If 1+ gate fails: iterate Phase 1, do not expand to Phase 2.

Risks + mitigations¶

Risk	Severity	Mitigation
Opus 4.7 new tokenizer surprise costs	Medium	Cap weekly spend at €5 via Anthropic API budget alert. Fall back to Sonnet 4.6 orchestrator if exceeded.
LiteLLM future supply chain incident	Medium	Pin exact version (v1.83.x specific patch). Renovate bot for security-only updates.
HubSpot/LinkedIn API rate limits	Low	Cache reads with 1h TTL; nightly batch instead of real-time.
Narrative drifts (Julien hates the voice)	Medium	Quality gate week 1 — if drift, re-prompt with Cleiton's W1-W3 reports as few-shot examples.
Hallucinated numbers	High	Hard gate: every number in narrative must trace to a source field. Validator function asserts before publish.
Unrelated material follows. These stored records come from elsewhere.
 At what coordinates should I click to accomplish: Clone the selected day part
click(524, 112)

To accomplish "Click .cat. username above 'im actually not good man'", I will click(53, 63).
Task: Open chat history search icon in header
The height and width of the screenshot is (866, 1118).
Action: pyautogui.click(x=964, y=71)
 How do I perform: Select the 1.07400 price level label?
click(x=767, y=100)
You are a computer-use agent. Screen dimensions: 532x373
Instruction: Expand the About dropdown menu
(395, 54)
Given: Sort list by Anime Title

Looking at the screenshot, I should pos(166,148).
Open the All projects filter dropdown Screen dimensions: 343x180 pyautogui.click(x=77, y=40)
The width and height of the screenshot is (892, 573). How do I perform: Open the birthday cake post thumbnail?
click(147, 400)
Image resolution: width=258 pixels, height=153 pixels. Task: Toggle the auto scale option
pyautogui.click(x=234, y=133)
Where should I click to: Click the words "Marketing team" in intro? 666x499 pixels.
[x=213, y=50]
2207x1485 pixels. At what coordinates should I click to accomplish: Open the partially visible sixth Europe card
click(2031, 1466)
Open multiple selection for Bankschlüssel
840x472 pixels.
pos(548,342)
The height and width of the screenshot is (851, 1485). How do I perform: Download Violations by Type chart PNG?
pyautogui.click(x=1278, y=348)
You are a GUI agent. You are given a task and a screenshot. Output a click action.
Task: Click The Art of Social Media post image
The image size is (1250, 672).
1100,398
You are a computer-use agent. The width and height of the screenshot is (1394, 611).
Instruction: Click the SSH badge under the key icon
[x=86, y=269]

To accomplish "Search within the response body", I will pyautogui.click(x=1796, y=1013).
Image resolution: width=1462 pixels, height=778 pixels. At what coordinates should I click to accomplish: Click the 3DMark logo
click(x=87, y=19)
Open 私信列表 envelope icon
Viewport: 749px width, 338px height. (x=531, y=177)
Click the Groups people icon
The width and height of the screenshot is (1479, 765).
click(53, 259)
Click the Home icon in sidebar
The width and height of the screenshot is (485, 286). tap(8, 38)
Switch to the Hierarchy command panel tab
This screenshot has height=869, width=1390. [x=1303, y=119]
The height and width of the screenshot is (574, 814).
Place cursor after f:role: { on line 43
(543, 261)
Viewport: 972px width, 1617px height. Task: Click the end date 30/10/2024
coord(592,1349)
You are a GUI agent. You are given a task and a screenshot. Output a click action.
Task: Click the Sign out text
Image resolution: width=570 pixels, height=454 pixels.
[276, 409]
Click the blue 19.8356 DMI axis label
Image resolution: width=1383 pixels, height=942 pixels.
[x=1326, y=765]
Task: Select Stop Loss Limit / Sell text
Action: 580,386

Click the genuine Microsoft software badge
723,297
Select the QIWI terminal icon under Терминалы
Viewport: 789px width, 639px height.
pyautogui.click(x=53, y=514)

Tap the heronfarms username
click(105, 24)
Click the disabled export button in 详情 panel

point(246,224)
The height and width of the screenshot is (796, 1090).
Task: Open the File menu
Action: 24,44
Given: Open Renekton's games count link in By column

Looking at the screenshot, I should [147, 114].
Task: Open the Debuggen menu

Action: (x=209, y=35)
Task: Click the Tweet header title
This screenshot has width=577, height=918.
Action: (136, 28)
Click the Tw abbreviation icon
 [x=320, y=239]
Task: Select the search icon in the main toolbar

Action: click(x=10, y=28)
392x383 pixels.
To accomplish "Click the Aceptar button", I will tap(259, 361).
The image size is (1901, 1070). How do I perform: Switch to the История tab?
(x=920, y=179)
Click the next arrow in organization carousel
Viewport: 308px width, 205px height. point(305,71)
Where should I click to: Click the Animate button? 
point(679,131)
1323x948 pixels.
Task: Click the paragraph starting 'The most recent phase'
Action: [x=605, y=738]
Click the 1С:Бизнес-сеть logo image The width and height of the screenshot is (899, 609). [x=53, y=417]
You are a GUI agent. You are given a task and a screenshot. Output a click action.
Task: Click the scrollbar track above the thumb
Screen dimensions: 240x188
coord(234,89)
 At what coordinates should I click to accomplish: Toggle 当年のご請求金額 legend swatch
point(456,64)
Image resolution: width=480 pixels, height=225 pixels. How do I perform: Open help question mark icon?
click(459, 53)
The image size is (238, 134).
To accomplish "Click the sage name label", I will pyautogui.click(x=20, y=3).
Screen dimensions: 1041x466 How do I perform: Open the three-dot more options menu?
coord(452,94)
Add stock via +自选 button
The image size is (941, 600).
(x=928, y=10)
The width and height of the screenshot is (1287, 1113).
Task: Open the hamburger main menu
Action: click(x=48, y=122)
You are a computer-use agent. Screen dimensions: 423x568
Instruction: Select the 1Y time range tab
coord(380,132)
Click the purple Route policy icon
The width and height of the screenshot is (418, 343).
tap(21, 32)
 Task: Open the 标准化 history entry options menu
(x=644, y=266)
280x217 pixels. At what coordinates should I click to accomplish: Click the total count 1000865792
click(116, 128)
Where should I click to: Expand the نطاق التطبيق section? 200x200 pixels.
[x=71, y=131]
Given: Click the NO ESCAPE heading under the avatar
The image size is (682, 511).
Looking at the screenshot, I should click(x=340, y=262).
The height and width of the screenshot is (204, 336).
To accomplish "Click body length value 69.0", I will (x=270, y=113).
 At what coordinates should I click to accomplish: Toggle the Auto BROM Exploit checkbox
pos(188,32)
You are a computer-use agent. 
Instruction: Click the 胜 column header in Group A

Fail closed (skip publish, alert).
Anomaly false positives (Slack noise)	Low	Tune z-score threshold week 1-2. Allow user `mute` command in Slack.

Phase 2 trigger criteria¶

Build Reply Triage Agent (next slice) only when: 1. Phase 1 ran 4 consecutive weeks without manual intervention 2. Real cost ≤ €10/mo confirmed 3. Julien explicitly greenlights with "yes, go to Phase 2" 4. Langfuse dashboard shows clean trace flow (no investigation backlog)

Phase 2 expected scope: BD reply triage (Haiku 4.5 native classify into 5 buckets) + Gemini 2.5 Flash for prospect research enrichment.

References¶

Anthropic — Building Effective Agents PDF
Claude Agent SDK overview
LiteLLM providers
[memory] (V3 vision Apr 26)
[memory]
[ticket] MKT-OPS-04 (build tracker — to be created)
[brief] Julien Re-onboarding Brief Decision #8

Filed Apr 26 2026 by Cleiton Sena. Status: SPEC — awaiting Julien approval Tue 28 Apr in 1:1.